Baykal ne zaman ki Başbakan Mesut Yılmaz'a ve hükümete saldırmaya başladı; işte salon o zaman aşka geldi. Alkışlar, bravolar, 'Başbakan Baykal' sloganları gırla gitti. Anlayacağınız CHP'de gündelik siyaset, hala köklü ve kalıcı çözüm önerilerinin beslediği akla dayalı siyasete baskındı.

Bu satırları yazarken halen CHP Genel Başkanı resmen seçilmemişti. Ama ortada Baykal'ın karşısına çıkacak ciddi bir aday da görünmüyordu. Baykal, bu kurultay sonrasında üstleneceği genel başkanlık göreviyle belki de siyasi yaşamının en kritik ve güç dönemine girecek. Bu Kurultay, -kendi ifadesine göre- Baykal'ın 1970'lerden beri savunduğu 'ekonomiye dayalı sosyal demokrasi'nin ilk kez güç kazandığı bir dönüm noktası olarak tarihe geçecek.

Baykal bunu söylemekle yıllardır kendisine vurulan 'hizipçi' damgasının kasıtlı bir siyaset oyunu olduğunu da ima ediyor. Baykal'a 'hizipçi' değil 'uzlaşmacı'; 'muhafazakar' değil 'yenilikçi' olduğunu pratikte göstermek için altın bir fırsat doğdu. Baykal'ın 1 saati aşkın 2000'li yılların ekonomi politikasını anlattığı konuşmasını çıt bile çıkarmadan dinleyen bir kurultay tabanından, bu politikaya sahip çıkan ve topluma yaymaya çalışan kurultay tabanına geçiş sağlaması zorunlu görünüyor.

CHP ne yazık ki hala ağırlıkla emeği ile geçinenlerin temsil edildiği bir parti görünümünde değil. CHP daha çok cumhuriyet ülküsü etrafında kenetlenmiş işçi, memur, köylü, esnaf, eşraf, akademisyen, bürokrat kitlelerin karmaşık ve parti üst yönetimine yansıtılamayan birleşiminden oluşuyor. Bu kitlelerde ekonomik motif ikinci planda kalıyor.

Söz gelimi Türkiye'nin her türlü olumsuzluğa rağmen var olmayı başarmış sendikaları ve sendikacıları CHP'de kendilerine yer bulamıyorlar. Bunda belki de suç, sendikaların siyaset yapmasını yasaklayan 1982 Anayasasına atılabilir. Ama bu yasak 1995 yılında kaldırılmıştır. Görünen o ki aradan geçen 3 yılda emeği ile geçinen kitlelerin CHP'ye sığınması için çok fazla bir şey yapılmamış. Bu oluşum mutlaka sağlanmalıdır. 

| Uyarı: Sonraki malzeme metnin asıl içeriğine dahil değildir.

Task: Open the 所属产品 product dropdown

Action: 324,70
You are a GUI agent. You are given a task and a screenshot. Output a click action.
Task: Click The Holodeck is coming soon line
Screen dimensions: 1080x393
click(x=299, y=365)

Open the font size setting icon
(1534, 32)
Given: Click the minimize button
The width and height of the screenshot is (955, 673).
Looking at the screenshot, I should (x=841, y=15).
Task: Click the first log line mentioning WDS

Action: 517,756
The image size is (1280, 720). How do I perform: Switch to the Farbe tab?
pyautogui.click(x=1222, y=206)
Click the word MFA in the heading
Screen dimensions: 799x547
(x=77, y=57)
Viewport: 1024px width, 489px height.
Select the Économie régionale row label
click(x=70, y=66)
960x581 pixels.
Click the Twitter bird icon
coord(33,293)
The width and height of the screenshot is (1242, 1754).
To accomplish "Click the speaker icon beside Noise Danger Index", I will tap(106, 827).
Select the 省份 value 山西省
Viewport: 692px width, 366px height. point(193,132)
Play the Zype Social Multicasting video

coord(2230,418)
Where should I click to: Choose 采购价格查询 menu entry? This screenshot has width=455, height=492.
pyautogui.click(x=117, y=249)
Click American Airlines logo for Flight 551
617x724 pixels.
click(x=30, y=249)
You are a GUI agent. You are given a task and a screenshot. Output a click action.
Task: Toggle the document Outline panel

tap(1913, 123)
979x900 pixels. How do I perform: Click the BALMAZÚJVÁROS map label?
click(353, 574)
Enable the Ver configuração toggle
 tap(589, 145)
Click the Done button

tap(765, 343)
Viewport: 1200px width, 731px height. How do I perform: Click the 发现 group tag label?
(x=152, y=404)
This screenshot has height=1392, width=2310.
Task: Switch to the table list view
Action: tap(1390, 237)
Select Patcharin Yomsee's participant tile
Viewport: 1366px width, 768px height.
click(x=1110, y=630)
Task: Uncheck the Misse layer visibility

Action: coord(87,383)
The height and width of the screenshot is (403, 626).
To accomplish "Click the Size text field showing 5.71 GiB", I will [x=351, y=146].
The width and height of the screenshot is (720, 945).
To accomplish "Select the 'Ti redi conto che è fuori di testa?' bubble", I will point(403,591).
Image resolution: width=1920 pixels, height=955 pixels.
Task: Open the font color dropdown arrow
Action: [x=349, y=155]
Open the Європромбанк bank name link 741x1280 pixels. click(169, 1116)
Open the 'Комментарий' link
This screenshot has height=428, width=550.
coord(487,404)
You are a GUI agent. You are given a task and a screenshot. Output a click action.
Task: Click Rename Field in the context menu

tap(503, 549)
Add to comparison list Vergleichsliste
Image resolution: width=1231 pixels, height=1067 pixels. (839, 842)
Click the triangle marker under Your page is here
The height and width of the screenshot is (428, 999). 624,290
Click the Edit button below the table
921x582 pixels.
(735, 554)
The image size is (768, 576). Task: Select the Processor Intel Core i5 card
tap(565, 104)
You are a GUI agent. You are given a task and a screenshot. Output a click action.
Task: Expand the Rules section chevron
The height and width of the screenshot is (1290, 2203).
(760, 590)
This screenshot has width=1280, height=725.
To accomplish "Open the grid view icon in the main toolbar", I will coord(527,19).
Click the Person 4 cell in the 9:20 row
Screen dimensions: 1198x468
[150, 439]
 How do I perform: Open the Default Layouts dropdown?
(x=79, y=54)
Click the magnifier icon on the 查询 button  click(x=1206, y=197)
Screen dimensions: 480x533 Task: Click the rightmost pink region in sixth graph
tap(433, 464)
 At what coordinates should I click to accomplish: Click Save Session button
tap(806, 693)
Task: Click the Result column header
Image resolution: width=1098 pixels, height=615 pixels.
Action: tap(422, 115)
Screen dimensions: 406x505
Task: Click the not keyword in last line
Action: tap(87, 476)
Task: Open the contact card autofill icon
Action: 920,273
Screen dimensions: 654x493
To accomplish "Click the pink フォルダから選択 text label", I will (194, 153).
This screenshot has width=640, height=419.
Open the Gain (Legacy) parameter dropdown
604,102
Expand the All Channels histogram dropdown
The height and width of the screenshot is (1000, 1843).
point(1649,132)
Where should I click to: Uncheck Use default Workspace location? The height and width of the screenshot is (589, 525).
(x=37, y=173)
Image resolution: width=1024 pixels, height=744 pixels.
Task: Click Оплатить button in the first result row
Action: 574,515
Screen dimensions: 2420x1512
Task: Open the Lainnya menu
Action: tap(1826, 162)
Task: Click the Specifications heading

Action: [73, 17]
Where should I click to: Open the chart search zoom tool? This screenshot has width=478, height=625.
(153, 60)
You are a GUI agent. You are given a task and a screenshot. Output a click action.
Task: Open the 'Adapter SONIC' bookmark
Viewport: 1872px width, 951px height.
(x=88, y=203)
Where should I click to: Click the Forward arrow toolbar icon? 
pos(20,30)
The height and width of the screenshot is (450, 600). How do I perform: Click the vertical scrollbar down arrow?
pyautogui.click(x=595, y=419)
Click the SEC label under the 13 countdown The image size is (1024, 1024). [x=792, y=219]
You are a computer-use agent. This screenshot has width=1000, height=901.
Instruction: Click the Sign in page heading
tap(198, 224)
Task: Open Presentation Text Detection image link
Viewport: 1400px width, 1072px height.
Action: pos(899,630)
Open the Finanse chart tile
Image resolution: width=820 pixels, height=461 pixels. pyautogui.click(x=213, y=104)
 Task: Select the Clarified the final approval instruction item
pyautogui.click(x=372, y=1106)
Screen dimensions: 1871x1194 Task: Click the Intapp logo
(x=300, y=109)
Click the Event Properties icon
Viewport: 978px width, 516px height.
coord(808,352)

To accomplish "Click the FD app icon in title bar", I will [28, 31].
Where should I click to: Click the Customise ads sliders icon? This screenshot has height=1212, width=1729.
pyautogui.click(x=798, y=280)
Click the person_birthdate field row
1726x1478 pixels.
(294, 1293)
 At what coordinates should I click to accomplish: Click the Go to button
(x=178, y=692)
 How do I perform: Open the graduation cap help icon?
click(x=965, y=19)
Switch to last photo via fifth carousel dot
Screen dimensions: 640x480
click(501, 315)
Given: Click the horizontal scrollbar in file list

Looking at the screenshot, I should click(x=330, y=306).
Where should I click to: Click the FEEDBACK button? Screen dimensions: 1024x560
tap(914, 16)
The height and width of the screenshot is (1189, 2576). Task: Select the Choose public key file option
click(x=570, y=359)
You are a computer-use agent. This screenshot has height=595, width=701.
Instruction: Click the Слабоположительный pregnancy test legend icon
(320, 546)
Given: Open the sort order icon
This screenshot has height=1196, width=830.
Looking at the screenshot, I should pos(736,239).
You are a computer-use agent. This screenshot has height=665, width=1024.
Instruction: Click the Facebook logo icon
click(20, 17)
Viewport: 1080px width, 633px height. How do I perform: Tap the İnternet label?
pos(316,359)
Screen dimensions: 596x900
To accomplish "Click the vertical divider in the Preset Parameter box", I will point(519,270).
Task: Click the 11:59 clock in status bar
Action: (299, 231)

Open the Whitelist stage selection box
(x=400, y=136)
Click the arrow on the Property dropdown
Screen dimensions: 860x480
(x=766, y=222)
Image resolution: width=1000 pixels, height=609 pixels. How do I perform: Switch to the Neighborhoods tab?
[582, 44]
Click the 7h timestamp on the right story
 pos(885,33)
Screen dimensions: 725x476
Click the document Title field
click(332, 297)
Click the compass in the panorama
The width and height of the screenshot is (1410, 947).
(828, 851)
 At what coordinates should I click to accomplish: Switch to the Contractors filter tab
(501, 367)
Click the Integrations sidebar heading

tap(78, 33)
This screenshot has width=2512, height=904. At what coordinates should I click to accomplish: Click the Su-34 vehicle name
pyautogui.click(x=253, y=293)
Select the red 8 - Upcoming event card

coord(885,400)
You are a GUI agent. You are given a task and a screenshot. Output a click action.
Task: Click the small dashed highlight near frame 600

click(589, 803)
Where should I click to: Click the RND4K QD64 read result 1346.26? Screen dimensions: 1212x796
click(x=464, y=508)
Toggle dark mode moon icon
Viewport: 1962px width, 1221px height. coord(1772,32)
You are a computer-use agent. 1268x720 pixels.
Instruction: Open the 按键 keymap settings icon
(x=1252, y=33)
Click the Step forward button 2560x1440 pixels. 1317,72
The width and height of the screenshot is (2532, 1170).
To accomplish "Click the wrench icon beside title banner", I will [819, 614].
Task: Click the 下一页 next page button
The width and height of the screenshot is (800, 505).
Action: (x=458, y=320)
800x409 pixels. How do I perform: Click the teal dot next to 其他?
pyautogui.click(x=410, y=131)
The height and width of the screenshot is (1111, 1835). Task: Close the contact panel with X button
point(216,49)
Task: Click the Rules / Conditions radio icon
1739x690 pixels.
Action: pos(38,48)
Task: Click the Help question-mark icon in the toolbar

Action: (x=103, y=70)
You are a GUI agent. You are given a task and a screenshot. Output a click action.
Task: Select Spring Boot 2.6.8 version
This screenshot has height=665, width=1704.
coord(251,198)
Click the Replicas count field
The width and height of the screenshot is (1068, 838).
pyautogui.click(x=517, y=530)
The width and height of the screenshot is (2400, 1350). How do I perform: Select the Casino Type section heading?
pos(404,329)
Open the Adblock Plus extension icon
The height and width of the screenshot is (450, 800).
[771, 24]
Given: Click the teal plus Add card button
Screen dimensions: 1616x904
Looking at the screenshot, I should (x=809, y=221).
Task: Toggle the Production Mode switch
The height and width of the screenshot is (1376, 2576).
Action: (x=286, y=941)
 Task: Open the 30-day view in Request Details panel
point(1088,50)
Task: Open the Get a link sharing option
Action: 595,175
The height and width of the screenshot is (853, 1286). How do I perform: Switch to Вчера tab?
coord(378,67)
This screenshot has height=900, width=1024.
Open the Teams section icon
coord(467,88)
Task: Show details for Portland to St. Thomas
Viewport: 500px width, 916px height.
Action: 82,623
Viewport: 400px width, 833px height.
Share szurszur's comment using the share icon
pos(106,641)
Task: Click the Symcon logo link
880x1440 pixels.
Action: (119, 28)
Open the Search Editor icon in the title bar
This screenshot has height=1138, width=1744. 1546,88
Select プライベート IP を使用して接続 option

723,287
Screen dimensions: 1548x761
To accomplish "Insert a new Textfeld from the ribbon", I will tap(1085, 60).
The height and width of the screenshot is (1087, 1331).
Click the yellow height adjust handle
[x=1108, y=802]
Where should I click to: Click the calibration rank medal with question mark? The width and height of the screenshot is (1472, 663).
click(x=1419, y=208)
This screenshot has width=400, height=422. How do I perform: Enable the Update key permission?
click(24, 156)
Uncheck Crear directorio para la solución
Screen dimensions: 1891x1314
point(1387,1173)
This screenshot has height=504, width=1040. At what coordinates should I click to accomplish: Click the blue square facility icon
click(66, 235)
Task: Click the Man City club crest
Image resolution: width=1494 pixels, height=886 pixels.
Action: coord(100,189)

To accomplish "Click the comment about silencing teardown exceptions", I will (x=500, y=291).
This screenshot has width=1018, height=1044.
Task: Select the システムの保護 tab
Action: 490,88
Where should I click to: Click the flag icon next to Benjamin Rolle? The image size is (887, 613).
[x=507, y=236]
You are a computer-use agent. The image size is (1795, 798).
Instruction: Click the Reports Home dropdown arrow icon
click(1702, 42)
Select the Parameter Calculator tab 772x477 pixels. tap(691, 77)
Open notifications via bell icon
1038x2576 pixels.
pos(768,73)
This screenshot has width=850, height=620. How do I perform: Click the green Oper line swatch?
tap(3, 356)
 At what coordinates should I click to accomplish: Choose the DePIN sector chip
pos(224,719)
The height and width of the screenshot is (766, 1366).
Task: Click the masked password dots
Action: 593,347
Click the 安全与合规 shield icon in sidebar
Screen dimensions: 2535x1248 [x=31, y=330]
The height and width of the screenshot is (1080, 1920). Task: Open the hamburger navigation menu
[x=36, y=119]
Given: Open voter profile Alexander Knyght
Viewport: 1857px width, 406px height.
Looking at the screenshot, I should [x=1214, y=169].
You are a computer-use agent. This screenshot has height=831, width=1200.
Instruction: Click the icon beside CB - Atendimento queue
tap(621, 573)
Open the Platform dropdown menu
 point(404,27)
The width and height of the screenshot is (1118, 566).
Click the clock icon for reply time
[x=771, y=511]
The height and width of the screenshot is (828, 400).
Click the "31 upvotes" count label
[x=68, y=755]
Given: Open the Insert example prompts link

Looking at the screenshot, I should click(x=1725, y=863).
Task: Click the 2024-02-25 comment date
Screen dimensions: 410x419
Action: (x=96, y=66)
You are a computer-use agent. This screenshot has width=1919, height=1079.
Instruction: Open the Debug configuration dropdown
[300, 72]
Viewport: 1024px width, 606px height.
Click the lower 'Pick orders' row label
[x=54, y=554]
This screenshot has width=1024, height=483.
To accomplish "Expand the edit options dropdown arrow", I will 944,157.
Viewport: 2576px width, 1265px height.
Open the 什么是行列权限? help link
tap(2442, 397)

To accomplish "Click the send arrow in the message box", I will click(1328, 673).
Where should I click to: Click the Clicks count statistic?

Ama bu 1970'lerde sendika ağalarının güdümünde, ideolojiye batmış tabansız bir hareket olarak tasarlanmamalıdır. Emeği ile geçinenlerin gerçekçi talepleri ve milli gelir pastasının yeniden bölüşümüne yönelik akılcı düşünceler CHP'nin siyasetinde kendine yer bulabilmelidir. Baykal, böyle bir tabloyu yaşama geçirebilirse, işte o zaman geniş kitleler için açıkladığı ekonomik program coşku ile dinlenip alkışlanabilir.

(Bu yazı Finansal Forum gazetesindeki Başkentten Yansımalar köşesinde 25 Mayıs 1998 tarihinde yayınlanmıştır.)